Directions for this task
Repeat, please, only the lines from the top of the data down to the line with "Open outline item"; include both of those lines.

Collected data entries

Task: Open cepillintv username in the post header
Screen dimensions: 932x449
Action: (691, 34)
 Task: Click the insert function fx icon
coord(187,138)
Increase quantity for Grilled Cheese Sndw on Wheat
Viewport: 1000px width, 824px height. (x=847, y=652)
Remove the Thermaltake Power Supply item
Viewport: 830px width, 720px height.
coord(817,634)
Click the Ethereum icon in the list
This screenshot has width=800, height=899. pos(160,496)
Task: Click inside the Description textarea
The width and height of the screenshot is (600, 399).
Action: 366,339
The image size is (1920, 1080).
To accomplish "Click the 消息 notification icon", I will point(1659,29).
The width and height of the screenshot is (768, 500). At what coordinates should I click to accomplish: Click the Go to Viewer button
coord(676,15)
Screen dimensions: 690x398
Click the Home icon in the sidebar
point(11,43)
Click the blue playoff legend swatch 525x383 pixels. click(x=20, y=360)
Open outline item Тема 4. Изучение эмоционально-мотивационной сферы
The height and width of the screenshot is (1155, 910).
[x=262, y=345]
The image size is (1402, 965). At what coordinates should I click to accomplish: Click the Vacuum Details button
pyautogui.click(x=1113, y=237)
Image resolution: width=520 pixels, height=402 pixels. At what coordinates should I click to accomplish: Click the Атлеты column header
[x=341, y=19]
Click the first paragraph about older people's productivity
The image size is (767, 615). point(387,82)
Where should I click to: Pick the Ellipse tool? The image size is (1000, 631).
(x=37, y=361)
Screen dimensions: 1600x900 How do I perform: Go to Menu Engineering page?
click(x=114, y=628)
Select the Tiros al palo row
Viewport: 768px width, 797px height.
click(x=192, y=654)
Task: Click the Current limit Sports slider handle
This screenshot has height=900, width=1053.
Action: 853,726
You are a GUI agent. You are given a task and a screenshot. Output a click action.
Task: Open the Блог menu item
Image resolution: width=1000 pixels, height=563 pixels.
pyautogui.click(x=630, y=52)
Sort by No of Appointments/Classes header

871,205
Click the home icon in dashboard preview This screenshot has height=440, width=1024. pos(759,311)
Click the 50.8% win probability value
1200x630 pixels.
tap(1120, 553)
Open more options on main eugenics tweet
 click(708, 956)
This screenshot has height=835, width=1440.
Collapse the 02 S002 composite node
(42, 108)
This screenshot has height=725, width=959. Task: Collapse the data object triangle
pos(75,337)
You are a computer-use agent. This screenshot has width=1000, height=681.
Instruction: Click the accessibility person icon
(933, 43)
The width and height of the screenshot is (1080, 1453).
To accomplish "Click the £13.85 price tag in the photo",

Task response
Task: Open cepillintv username in the post header
Screen dimensions: 932x449
Action: (691, 34)
 Task: Click the insert function fx icon
coord(187,138)
Increase quantity for Grilled Cheese Sndw on Wheat
Viewport: 1000px width, 824px height. (x=847, y=652)
Remove the Thermaltake Power Supply item
Viewport: 830px width, 720px height.
coord(817,634)
Click the Ethereum icon in the list
This screenshot has width=800, height=899. pos(160,496)
Task: Click inside the Description textarea
The width and height of the screenshot is (600, 399).
Action: 366,339
The image size is (1920, 1080).
To accomplish "Click the 消息 notification icon", I will point(1659,29).
The width and height of the screenshot is (768, 500). At what coordinates should I click to accomplish: Click the Go to Viewer button
coord(676,15)
Screen dimensions: 690x398
Click the Home icon in the sidebar
point(11,43)
Click the blue playoff legend swatch 525x383 pixels. click(x=20, y=360)
Open outline item Тема 4. Изучение эмоционально-мотивационной сферы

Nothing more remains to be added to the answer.